### ASSIGNED TASK
Pull every line containing "picker" from the listing below.

+ + +

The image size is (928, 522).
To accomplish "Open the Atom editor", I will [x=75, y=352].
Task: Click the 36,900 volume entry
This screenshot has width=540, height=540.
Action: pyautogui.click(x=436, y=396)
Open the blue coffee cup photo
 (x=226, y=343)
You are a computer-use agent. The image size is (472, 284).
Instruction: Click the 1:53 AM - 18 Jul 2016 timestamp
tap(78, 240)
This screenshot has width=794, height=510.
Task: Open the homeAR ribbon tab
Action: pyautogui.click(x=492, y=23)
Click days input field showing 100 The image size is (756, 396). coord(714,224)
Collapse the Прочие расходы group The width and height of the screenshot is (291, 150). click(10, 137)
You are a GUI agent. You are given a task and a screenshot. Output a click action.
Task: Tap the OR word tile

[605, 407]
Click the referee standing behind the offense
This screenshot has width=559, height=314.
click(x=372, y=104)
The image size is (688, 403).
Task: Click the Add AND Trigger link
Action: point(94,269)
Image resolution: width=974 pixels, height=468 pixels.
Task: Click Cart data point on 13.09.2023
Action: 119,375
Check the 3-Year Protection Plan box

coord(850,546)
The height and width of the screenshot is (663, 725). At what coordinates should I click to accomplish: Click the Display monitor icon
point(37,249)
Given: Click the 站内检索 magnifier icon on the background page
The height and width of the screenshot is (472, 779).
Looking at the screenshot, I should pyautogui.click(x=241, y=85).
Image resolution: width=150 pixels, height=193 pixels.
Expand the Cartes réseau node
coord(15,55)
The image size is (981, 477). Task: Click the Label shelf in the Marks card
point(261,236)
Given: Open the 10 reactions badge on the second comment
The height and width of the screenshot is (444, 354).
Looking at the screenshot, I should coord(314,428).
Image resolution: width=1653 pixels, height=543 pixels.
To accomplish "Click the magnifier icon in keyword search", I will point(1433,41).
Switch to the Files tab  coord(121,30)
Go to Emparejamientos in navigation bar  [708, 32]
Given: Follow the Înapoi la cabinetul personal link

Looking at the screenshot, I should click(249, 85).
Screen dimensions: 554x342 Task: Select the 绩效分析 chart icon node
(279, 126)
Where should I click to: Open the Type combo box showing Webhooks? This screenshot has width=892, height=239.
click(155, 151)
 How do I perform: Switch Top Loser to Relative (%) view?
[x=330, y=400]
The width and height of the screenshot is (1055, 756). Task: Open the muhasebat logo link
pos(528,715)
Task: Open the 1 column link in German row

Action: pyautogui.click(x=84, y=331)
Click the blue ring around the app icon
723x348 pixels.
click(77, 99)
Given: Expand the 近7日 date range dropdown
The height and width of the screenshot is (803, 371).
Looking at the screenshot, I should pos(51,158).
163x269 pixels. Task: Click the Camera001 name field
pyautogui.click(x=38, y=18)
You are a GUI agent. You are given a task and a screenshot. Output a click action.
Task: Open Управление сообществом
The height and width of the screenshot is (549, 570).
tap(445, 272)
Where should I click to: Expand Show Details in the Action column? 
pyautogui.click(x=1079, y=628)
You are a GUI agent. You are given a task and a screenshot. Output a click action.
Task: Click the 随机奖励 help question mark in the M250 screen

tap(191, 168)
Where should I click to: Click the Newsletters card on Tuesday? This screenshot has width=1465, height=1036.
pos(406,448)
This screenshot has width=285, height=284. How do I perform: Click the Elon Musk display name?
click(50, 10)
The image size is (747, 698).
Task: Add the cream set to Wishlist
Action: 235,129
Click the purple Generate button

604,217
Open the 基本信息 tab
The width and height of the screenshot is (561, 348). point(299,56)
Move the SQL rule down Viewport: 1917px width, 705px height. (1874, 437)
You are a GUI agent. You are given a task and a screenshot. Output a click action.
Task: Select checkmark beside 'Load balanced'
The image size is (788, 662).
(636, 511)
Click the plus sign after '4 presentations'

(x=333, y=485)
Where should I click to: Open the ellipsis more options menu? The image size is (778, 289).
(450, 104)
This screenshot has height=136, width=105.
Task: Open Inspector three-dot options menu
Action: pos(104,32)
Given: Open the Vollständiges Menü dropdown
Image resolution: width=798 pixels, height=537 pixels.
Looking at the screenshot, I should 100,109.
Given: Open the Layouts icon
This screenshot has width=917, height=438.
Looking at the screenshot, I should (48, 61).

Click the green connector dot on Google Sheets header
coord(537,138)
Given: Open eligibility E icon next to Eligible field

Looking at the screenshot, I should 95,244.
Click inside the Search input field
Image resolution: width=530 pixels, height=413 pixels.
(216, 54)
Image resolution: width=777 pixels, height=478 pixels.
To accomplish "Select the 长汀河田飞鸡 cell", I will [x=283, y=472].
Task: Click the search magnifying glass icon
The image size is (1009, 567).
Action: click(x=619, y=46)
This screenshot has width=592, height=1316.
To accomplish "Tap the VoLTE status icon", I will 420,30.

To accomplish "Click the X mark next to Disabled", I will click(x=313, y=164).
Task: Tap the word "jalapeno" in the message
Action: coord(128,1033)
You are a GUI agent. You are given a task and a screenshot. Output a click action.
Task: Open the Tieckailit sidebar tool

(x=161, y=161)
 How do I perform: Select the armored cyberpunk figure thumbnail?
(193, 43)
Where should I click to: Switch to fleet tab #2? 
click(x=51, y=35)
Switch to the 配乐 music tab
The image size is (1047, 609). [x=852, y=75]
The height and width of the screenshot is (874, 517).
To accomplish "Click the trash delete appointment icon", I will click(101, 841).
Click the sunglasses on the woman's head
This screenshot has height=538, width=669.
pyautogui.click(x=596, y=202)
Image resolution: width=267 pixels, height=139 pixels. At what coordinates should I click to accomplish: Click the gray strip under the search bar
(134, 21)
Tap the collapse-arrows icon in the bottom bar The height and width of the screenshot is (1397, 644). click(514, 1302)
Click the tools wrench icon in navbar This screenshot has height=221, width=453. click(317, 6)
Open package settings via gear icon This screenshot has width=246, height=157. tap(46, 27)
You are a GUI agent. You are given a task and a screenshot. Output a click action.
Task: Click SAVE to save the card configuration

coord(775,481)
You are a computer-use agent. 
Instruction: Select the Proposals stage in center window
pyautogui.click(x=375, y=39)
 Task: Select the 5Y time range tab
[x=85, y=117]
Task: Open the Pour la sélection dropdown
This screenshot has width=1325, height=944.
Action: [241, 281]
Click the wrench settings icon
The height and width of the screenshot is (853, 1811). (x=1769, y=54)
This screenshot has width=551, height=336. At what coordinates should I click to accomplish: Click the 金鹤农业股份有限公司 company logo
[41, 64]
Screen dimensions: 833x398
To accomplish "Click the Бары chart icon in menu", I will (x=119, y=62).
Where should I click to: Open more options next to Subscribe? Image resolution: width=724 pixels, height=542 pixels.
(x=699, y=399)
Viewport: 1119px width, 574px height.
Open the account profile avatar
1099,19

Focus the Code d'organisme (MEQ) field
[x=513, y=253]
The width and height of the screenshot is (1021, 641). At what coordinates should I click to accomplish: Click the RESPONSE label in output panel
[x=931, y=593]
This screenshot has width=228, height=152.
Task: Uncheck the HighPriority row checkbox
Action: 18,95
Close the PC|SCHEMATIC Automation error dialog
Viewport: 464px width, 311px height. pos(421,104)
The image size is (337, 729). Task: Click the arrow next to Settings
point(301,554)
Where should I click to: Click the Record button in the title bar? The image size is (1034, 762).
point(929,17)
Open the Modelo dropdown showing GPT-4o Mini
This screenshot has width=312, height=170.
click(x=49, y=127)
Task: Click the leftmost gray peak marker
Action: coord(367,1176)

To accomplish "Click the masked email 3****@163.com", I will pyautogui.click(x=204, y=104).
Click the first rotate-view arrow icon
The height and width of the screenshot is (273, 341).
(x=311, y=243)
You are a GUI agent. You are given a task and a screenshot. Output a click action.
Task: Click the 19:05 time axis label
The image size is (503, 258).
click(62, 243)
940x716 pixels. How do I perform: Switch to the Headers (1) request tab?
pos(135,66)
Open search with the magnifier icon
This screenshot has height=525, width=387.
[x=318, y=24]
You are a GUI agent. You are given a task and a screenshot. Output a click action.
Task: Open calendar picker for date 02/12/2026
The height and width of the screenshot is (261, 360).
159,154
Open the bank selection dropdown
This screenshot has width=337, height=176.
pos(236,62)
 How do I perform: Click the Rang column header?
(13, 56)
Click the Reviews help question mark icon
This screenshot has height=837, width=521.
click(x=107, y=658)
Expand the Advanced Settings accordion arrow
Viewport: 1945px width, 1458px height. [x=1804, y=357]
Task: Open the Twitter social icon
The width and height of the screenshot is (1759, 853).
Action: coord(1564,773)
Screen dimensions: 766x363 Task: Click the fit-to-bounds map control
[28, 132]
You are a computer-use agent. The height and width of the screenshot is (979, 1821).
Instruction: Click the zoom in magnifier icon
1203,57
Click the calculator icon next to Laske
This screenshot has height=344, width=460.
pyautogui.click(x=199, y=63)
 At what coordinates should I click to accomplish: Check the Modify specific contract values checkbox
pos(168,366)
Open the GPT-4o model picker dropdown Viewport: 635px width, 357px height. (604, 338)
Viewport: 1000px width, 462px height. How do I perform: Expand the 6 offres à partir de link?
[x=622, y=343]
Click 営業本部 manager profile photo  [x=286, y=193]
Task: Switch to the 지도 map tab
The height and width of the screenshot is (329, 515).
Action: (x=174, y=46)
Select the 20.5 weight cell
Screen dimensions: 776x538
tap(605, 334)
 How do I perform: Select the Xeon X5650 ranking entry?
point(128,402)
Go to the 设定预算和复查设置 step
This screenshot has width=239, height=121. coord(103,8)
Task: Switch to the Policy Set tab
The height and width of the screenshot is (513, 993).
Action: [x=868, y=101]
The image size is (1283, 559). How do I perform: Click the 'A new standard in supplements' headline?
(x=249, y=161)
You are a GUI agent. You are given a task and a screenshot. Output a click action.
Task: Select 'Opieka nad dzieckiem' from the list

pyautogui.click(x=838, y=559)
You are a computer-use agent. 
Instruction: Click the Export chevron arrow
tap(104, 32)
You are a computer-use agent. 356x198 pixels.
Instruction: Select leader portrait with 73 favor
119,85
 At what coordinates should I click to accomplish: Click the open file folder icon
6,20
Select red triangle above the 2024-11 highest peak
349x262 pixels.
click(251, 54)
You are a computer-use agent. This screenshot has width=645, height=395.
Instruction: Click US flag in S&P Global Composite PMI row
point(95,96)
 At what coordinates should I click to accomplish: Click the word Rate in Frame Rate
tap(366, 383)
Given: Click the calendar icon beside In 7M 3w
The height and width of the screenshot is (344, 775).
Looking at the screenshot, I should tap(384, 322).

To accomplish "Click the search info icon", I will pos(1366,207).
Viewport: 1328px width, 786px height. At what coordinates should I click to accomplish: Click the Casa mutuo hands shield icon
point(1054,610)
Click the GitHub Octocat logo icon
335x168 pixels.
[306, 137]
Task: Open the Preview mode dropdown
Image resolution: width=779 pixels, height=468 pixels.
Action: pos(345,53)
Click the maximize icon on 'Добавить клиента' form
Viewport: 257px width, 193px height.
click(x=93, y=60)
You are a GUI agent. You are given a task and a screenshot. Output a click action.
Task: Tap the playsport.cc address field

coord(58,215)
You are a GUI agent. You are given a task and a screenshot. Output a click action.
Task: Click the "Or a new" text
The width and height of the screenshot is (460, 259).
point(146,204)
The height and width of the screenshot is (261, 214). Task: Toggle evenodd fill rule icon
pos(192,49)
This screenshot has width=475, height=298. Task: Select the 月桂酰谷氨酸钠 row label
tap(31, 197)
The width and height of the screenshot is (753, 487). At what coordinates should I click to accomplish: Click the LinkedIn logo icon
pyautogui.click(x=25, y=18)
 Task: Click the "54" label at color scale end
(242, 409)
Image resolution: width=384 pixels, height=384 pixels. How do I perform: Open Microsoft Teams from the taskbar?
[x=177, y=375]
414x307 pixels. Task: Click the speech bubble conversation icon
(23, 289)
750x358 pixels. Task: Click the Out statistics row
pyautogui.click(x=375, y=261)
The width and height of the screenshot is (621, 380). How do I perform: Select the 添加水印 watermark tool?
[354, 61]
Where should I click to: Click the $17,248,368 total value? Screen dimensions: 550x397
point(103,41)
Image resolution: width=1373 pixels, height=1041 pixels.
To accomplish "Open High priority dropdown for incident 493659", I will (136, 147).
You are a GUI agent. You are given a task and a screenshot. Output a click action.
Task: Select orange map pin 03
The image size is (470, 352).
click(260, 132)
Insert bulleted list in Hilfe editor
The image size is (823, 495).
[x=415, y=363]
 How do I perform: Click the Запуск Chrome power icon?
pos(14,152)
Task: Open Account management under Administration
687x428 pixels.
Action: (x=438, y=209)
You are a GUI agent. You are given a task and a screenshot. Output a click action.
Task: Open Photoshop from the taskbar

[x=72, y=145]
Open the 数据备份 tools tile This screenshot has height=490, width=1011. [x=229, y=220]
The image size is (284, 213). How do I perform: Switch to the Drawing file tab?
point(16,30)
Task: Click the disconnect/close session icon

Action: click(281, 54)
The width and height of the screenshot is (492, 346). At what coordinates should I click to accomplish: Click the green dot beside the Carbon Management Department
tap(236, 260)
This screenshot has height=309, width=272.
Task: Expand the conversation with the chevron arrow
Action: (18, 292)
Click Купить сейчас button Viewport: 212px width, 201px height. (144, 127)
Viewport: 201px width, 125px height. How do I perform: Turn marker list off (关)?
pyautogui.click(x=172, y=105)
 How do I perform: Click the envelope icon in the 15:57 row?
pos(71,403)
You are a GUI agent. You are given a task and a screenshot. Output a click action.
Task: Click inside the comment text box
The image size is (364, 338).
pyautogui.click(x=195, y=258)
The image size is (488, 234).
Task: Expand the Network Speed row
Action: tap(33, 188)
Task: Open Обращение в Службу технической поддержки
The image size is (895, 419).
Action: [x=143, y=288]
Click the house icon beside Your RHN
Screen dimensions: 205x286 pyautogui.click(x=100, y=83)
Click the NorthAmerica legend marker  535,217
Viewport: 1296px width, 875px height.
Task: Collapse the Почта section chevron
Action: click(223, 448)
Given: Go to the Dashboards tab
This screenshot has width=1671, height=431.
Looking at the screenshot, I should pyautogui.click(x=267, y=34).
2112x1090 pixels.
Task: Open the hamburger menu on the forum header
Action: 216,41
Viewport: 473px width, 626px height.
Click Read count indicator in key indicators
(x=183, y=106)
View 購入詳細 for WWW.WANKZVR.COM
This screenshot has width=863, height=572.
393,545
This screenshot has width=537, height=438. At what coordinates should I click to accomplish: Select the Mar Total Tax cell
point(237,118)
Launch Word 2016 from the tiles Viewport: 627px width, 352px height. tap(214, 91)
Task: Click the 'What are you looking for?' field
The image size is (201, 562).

+ + +

### COMPLETED TASK
Task: Open calendar picker for date 02/12/2026
Open the GPT-4o model picker dropdown Viewport: 635px width, 357px height. (604, 338)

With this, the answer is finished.